▶ _DATASET CONTENT_

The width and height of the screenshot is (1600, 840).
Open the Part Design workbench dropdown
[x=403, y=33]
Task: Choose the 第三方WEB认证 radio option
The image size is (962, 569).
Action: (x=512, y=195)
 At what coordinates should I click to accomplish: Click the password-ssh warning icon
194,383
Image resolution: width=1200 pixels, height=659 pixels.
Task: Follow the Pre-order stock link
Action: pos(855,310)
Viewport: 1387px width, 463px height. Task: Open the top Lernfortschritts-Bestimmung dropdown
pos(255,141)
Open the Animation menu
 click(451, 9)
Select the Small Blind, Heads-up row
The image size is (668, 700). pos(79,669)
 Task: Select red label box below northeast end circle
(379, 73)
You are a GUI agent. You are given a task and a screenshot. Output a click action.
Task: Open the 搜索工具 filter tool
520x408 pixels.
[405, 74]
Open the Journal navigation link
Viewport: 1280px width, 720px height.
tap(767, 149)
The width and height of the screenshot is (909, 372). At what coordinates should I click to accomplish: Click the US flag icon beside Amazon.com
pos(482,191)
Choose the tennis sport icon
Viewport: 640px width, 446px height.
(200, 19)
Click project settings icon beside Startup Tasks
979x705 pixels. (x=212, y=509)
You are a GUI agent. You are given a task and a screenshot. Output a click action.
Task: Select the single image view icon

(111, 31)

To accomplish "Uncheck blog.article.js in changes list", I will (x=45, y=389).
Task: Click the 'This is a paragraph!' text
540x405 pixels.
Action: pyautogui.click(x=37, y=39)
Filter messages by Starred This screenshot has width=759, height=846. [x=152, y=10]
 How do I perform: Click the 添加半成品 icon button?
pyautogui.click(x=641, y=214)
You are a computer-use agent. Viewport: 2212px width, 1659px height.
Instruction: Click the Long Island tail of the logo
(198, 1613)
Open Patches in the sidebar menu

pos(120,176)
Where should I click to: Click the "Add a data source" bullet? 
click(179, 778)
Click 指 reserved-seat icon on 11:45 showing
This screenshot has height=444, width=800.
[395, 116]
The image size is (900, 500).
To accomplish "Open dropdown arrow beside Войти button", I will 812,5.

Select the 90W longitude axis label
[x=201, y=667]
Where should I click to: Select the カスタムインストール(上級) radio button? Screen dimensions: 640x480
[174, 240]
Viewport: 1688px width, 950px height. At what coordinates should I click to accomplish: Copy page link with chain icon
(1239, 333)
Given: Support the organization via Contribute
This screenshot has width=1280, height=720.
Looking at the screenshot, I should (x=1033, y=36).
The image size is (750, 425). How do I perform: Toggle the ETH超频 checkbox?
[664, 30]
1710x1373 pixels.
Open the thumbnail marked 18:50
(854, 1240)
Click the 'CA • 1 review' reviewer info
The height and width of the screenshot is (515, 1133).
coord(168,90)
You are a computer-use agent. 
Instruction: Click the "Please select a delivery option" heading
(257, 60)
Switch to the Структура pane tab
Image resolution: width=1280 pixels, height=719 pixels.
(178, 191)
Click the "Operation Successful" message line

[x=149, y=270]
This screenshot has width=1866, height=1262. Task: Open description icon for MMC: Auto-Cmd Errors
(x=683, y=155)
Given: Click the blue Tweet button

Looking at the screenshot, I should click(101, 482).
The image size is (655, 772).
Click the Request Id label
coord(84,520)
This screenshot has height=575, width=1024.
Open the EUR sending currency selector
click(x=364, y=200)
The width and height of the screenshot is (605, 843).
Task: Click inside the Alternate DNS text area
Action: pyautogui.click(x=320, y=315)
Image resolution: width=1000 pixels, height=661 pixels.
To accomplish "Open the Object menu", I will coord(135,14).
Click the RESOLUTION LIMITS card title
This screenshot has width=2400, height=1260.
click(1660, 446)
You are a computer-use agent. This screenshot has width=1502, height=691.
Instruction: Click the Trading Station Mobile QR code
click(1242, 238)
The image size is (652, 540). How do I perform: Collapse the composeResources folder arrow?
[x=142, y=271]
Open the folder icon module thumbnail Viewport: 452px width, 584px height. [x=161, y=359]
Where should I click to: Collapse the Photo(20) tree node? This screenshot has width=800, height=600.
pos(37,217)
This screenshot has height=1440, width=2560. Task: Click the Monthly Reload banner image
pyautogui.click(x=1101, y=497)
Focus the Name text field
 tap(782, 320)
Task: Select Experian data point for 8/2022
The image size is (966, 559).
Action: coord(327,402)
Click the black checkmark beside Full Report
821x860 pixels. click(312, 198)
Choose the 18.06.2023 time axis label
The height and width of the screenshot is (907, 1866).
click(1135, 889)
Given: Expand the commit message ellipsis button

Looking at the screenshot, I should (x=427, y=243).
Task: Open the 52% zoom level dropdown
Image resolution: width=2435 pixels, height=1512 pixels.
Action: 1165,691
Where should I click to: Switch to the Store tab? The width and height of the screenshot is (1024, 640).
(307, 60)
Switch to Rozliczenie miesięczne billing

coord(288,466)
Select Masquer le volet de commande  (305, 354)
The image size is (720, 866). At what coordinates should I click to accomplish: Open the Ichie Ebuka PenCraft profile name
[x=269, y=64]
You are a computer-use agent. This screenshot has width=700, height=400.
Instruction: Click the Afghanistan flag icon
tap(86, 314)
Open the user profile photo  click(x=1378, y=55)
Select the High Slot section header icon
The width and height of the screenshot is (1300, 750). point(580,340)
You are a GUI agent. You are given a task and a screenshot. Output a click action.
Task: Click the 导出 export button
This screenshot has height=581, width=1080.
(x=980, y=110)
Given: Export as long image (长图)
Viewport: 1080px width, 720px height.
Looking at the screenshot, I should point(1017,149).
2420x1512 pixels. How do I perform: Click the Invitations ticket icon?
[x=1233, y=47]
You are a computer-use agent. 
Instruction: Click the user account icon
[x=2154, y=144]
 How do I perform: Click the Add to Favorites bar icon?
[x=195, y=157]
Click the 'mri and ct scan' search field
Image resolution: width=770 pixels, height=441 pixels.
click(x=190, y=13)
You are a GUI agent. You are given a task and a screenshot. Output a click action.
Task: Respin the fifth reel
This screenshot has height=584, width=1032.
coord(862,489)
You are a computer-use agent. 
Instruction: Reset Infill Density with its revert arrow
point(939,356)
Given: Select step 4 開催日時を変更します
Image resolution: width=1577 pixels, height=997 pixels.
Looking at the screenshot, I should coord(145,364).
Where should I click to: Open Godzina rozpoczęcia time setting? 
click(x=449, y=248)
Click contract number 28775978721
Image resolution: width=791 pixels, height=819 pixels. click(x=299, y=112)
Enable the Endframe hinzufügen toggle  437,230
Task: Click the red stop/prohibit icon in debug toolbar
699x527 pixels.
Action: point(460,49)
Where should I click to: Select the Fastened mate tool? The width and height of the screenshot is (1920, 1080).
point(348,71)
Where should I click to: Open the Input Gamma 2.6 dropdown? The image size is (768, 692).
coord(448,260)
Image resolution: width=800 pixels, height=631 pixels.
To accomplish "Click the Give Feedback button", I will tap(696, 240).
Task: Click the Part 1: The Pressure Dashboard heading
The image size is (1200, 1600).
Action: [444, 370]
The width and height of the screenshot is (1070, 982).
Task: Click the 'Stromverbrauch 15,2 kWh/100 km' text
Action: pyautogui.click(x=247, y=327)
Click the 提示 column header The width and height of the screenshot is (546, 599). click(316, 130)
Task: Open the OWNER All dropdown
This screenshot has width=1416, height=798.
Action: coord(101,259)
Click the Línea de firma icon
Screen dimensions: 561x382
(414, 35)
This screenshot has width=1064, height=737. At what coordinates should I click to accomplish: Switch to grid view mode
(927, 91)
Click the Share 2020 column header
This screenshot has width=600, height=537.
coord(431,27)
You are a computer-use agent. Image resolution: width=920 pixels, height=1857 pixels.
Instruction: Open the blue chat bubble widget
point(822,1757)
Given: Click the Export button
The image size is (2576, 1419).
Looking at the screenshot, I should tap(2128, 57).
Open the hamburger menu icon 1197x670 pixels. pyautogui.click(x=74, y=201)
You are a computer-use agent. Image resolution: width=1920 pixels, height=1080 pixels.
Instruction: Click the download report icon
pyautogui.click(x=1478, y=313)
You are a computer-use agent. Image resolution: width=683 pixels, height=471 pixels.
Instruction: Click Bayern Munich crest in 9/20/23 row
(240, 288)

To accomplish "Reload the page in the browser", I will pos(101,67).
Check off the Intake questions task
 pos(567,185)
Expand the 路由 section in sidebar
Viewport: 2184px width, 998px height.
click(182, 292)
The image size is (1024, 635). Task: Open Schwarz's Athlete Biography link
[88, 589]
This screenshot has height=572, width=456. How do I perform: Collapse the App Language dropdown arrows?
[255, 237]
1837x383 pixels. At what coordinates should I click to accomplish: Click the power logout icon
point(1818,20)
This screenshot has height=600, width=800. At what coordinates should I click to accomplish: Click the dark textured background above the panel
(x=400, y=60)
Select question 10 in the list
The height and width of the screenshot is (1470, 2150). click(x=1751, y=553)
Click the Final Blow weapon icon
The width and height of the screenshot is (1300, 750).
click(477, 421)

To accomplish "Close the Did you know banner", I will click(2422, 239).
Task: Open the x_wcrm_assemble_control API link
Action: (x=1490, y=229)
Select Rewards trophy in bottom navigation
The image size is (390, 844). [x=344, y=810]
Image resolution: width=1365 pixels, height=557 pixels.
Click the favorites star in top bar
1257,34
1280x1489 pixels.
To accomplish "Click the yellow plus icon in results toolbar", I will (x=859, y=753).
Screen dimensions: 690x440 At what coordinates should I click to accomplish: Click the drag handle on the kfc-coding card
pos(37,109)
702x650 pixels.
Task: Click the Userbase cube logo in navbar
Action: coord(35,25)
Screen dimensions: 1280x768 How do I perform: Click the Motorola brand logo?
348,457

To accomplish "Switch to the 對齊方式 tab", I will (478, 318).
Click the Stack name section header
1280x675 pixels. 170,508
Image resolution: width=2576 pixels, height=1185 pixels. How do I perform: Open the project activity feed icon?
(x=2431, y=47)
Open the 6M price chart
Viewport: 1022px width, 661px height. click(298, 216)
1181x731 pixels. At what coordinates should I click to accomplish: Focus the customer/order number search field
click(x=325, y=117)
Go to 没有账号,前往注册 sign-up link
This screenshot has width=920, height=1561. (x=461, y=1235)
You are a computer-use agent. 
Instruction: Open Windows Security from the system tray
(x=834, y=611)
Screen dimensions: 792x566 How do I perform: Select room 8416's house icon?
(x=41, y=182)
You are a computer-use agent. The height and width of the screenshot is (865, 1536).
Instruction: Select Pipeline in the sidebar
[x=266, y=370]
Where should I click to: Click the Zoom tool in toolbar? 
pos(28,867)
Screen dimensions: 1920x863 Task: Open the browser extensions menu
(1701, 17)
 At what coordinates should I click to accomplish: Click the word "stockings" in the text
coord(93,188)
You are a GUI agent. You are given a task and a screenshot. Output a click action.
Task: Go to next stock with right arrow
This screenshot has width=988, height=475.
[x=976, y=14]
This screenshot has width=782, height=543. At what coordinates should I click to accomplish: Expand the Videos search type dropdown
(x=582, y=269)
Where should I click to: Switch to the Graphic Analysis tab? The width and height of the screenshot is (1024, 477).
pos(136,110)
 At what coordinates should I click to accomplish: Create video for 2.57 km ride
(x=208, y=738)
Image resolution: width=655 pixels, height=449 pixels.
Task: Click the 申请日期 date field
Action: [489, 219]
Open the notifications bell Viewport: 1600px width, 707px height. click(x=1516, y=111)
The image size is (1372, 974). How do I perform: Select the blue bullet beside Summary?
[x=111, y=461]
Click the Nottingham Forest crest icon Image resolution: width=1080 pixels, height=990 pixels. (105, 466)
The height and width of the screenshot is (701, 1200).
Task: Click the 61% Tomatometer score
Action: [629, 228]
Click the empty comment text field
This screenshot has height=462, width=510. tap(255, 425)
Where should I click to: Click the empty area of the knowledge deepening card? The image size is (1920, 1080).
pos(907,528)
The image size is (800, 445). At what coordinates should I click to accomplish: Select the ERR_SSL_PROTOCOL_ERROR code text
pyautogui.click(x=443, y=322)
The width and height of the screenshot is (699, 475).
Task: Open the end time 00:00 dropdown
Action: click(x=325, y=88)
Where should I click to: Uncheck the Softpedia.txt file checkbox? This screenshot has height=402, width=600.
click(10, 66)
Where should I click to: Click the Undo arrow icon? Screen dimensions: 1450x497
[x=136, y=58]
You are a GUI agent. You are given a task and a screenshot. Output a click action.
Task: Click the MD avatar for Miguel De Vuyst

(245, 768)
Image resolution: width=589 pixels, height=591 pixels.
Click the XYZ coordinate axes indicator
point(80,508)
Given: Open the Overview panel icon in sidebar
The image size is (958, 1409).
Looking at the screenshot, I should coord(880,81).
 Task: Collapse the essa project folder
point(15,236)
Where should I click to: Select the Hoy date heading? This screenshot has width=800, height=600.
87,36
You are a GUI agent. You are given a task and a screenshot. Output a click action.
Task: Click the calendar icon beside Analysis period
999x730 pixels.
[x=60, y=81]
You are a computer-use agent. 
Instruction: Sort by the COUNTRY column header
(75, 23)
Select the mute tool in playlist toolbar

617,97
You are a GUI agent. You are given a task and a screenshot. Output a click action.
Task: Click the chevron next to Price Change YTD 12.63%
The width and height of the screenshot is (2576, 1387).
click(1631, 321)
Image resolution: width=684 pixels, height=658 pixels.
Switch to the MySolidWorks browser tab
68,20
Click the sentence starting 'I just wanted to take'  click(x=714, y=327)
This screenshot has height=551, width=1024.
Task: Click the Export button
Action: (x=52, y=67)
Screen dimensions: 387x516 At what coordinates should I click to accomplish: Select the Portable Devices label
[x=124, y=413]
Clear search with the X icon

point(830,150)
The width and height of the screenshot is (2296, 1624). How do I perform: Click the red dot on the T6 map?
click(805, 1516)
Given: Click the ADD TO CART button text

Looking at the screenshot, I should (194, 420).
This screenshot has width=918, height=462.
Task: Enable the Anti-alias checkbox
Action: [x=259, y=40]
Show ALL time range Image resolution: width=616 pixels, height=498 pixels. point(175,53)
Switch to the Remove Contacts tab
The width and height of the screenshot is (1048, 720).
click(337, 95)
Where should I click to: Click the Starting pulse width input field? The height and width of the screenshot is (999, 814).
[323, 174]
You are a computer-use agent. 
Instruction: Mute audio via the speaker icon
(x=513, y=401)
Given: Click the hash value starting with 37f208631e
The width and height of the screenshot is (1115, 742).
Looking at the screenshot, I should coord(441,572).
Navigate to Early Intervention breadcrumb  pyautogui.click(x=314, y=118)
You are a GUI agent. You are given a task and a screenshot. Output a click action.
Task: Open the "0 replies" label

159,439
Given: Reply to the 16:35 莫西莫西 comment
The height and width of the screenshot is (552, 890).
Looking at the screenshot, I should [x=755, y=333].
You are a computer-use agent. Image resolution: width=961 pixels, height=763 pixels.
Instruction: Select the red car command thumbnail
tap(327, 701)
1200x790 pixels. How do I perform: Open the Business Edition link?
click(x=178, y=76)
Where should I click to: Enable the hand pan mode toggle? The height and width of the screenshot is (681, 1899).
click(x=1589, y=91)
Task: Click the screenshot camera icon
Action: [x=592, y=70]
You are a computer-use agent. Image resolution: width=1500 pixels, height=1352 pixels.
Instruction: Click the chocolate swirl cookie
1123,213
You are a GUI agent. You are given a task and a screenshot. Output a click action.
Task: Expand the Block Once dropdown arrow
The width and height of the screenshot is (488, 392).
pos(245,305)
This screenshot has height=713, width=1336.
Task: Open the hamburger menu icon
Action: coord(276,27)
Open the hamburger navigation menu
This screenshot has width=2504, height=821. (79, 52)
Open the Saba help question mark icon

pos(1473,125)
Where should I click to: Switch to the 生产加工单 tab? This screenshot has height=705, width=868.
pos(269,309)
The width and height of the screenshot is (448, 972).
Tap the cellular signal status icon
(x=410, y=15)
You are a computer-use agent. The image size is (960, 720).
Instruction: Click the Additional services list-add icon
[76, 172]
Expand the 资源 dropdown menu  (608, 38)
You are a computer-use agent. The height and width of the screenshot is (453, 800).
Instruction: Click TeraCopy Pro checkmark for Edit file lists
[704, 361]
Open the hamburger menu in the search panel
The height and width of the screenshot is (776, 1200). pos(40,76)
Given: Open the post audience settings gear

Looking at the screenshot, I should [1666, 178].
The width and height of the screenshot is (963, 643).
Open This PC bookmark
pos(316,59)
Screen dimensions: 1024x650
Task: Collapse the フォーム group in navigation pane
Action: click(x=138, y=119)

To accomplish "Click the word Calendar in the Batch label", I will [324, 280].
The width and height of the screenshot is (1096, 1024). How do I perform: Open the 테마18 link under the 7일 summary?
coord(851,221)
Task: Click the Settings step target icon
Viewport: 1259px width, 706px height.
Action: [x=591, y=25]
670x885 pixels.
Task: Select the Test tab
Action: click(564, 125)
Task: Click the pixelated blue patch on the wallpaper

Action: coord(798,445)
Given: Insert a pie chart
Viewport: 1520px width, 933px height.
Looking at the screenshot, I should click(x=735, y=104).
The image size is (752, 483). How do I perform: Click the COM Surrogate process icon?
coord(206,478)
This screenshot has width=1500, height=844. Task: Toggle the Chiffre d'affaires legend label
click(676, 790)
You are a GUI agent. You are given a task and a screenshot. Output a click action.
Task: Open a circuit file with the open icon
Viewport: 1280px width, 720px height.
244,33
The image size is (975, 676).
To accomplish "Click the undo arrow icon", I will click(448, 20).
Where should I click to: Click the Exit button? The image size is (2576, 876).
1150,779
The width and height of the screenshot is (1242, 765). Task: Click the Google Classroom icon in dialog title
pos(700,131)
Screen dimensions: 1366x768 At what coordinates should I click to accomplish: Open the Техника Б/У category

▶ _WHAT THE TASK ASKS_
Rewrite the rows from the line containing "Task: Select Experian data point for 8/2022" through the line containing "Action: coord(327,402)", inclusive, replacing "Experian" with "TransUnion" and leaving everything else unchanged.

▶ _TASK OUTPUT_
Task: Select TransUnion data point for 8/2022
The image size is (966, 559).
Action: coord(327,402)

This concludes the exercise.